▸ What to do
Can you retype these items exactly as they appear?
━━━━━ Entries ━━━━━
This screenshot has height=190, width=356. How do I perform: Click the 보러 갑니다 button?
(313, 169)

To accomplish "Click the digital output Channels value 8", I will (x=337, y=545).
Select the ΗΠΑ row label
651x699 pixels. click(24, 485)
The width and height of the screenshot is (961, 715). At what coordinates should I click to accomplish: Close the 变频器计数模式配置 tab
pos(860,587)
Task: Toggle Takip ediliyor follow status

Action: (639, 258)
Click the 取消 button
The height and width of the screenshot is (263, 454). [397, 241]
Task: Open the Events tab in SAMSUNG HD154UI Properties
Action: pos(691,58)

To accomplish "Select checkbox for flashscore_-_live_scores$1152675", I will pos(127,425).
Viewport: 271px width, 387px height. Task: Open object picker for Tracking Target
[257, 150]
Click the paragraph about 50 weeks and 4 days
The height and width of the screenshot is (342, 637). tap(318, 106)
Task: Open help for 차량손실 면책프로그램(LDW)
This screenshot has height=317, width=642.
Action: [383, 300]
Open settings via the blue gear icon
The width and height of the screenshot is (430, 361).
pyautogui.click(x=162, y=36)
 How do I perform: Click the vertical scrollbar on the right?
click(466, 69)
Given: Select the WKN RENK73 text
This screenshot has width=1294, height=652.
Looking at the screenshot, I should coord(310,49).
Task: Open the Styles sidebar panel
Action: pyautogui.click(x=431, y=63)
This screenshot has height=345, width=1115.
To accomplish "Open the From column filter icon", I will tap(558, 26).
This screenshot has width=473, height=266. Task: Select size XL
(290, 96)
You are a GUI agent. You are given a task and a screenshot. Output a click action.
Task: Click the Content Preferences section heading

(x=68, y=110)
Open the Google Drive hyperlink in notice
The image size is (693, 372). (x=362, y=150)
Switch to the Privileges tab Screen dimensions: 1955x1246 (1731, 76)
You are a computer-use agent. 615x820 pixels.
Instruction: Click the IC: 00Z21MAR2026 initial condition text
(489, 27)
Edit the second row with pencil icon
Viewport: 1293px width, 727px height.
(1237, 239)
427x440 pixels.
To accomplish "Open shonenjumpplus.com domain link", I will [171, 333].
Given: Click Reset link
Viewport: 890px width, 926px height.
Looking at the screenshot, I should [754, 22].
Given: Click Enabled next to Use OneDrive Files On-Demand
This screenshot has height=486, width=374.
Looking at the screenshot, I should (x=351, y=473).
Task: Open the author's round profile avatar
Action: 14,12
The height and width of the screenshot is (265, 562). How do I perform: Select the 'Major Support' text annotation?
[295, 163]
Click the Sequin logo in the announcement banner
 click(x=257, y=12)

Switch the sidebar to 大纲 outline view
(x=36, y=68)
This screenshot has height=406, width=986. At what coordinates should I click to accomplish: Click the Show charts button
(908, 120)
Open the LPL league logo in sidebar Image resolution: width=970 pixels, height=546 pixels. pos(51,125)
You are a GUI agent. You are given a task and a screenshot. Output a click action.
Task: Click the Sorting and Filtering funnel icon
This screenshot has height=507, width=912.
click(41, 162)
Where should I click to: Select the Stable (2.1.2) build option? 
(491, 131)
━━━━━
▸ Complete output
This screenshot has height=190, width=356. How do I perform: Click the 보러 갑니다 button?
(313, 169)

To accomplish "Click the digital output Channels value 8", I will (x=337, y=545).
Select the ΗΠΑ row label
651x699 pixels. click(24, 485)
The width and height of the screenshot is (961, 715). At what coordinates should I click to accomplish: Close the 变频器计数模式配置 tab
pos(860,587)
Task: Toggle Takip ediliyor follow status

Action: (639, 258)
Click the 取消 button
The height and width of the screenshot is (263, 454). [397, 241]
Task: Open the Events tab in SAMSUNG HD154UI Properties
Action: pos(691,58)

To accomplish "Select checkbox for flashscore_-_live_scores$1152675", I will pos(127,425).
Viewport: 271px width, 387px height. Task: Open object picker for Tracking Target
[257, 150]
Click the paragraph about 50 weeks and 4 days
The height and width of the screenshot is (342, 637). tap(318, 106)
Task: Open help for 차량손실 면책프로그램(LDW)
This screenshot has height=317, width=642.
Action: [383, 300]
Open settings via the blue gear icon
The width and height of the screenshot is (430, 361).
pyautogui.click(x=162, y=36)
 How do I perform: Click the vertical scrollbar on the right?
click(466, 69)
Given: Select the WKN RENK73 text
This screenshot has width=1294, height=652.
Looking at the screenshot, I should coord(310,49).
Task: Open the Styles sidebar panel
Action: pyautogui.click(x=431, y=63)
This screenshot has height=345, width=1115.
To accomplish "Open the From column filter icon", I will tap(558, 26).
This screenshot has width=473, height=266. Task: Select size XL
(290, 96)
You are a GUI agent. You are given a task and a screenshot. Output a click action.
Task: Click the Content Preferences section heading

(x=68, y=110)
Open the Google Drive hyperlink in notice
The image size is (693, 372). (x=362, y=150)
Switch to the Privileges tab Screen dimensions: 1955x1246 (1731, 76)
You are a computer-use agent. 615x820 pixels.
Instruction: Click the IC: 00Z21MAR2026 initial condition text
(489, 27)
Edit the second row with pencil icon
Viewport: 1293px width, 727px height.
(1237, 239)
427x440 pixels.
To accomplish "Open shonenjumpplus.com domain link", I will [171, 333].
Given: Click Reset link
Viewport: 890px width, 926px height.
Looking at the screenshot, I should [754, 22].
Given: Click Enabled next to Use OneDrive Files On-Demand
This screenshot has height=486, width=374.
Looking at the screenshot, I should (x=351, y=473).
Task: Open the author's round profile avatar
Action: 14,12
The height and width of the screenshot is (265, 562). How do I perform: Select the 'Major Support' text annotation?
[295, 163]
Click the Sequin logo in the announcement banner
 click(x=257, y=12)

Switch the sidebar to 大纲 outline view
(x=36, y=68)
This screenshot has height=406, width=986. At what coordinates should I click to accomplish: Click the Show charts button
(908, 120)
Open the LPL league logo in sidebar Image resolution: width=970 pixels, height=546 pixels. pos(51,125)
You are a GUI agent. You are given a task and a screenshot. Output a click action.
Task: Click the Sorting and Filtering funnel icon
This screenshot has height=507, width=912.
click(41, 162)
Where should I click to: Select the Stable (2.1.2) build option? 
(491, 131)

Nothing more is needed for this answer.